*** Begin section ***
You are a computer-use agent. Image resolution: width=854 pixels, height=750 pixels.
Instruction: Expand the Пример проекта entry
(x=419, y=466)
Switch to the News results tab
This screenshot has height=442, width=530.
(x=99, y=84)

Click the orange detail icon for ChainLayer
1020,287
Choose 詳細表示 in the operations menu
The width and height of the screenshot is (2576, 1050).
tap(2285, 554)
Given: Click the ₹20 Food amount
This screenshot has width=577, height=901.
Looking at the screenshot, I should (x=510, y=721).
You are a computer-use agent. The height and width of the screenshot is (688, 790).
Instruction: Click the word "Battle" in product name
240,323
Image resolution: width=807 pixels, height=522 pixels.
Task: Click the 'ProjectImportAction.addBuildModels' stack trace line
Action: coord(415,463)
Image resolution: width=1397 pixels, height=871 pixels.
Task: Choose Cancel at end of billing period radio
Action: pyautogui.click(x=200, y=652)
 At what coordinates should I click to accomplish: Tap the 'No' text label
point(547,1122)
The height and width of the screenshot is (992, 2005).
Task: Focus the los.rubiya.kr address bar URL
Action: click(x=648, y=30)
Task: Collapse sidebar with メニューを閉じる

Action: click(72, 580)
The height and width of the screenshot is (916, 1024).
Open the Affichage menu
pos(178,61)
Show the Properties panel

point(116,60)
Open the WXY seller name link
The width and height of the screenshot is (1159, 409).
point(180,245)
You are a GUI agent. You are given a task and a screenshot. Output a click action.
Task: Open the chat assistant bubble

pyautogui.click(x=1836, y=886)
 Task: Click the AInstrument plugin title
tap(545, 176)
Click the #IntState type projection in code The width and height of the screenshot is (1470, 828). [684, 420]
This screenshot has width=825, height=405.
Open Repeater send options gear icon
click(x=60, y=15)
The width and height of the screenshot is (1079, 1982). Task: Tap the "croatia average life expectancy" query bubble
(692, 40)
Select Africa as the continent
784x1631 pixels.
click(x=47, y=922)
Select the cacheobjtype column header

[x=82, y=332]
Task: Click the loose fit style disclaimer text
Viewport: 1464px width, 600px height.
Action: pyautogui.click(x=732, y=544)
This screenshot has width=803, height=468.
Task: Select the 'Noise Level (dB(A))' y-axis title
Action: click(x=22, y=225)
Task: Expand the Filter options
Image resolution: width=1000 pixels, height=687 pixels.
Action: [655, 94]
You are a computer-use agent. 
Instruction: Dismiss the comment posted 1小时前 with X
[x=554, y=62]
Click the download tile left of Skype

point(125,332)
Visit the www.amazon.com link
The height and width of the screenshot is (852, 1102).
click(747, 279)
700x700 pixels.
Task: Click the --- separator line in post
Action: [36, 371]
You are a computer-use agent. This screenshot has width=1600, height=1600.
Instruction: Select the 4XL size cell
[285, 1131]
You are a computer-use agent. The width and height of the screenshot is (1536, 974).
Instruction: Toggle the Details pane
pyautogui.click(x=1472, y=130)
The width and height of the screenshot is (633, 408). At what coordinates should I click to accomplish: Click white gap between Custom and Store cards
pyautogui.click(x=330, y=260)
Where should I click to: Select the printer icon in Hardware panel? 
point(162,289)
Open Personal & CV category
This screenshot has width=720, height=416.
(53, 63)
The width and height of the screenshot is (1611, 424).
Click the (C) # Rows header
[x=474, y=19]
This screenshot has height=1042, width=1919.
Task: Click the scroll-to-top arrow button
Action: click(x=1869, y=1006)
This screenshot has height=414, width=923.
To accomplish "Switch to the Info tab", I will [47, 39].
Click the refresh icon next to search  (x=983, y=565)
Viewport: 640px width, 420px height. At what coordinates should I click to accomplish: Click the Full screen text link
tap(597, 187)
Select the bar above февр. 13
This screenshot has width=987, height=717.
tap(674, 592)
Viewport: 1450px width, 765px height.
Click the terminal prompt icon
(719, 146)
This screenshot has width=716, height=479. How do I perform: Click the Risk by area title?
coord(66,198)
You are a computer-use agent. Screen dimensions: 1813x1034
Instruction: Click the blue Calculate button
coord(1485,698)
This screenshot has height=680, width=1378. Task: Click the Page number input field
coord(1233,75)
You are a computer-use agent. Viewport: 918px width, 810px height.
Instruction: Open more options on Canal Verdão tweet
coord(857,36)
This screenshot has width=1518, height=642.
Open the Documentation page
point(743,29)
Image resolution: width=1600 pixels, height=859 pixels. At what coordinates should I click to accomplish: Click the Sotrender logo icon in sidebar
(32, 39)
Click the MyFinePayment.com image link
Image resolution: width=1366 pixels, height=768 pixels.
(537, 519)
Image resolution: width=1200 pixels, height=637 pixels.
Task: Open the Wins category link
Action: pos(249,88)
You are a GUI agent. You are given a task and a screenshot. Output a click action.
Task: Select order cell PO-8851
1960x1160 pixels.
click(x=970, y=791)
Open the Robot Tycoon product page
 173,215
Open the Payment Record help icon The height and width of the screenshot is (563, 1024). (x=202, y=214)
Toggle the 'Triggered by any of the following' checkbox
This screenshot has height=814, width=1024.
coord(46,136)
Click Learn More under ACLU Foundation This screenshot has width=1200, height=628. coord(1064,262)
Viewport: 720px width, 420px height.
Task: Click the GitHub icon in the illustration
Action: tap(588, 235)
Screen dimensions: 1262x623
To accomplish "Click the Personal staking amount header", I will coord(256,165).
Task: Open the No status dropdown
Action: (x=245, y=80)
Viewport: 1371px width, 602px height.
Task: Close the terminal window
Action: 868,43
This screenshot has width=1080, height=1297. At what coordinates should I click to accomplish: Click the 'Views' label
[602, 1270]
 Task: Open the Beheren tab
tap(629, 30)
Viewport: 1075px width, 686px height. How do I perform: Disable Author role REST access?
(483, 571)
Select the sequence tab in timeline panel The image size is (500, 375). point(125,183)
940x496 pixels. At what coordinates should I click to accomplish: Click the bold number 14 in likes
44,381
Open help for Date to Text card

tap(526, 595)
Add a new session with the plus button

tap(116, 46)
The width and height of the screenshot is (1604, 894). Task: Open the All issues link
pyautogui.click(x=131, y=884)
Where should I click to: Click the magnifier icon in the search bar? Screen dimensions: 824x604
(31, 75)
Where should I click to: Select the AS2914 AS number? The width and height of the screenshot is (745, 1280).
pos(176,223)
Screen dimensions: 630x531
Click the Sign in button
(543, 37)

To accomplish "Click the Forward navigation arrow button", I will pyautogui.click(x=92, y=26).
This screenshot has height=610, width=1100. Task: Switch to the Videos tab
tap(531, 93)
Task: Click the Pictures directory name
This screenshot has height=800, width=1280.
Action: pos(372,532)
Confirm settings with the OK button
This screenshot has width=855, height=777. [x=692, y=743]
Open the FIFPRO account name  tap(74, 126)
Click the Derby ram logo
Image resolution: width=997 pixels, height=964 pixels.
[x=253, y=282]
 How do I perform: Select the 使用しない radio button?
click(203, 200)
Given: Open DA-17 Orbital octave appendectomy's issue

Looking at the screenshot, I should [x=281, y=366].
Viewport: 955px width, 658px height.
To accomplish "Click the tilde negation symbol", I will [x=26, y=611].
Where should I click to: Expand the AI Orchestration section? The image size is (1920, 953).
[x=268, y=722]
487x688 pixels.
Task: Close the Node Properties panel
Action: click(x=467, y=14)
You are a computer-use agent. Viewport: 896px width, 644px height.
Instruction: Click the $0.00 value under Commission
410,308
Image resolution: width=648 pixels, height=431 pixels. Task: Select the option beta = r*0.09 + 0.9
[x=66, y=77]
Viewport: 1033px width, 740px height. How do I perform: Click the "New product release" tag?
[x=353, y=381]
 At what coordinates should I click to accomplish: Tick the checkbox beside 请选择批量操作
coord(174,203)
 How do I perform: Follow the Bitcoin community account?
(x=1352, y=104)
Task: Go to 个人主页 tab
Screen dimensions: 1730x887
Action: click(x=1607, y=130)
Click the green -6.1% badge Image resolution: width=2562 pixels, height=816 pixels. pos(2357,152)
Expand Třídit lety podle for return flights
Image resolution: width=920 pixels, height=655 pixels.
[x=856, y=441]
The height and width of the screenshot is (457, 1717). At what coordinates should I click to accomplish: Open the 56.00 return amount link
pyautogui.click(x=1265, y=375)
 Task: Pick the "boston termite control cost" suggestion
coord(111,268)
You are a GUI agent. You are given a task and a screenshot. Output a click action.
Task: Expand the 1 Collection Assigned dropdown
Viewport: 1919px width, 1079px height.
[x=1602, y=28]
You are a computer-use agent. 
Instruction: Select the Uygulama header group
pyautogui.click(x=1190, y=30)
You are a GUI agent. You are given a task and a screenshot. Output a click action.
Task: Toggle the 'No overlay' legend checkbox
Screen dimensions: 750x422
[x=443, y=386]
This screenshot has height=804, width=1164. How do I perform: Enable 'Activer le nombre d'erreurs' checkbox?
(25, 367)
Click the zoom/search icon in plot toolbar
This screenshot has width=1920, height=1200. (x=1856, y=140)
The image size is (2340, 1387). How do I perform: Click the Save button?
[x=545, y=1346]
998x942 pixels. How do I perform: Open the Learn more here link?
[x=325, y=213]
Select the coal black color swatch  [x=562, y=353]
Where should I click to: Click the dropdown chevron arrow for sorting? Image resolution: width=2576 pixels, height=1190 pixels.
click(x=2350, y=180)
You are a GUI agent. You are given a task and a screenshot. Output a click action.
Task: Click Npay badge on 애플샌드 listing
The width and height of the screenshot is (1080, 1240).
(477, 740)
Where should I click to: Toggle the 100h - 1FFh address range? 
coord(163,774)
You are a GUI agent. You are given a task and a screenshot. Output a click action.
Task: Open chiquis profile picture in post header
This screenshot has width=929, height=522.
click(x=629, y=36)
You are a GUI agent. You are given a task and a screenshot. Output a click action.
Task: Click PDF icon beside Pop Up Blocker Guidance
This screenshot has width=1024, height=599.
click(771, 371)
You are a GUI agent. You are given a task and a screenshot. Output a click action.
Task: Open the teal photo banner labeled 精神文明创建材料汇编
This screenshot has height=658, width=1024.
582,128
*** End section ***
| Exercise prompt |
Establish how many lines of the entries hold the word "computer", giving nothing but the number.

| Problem solution |
9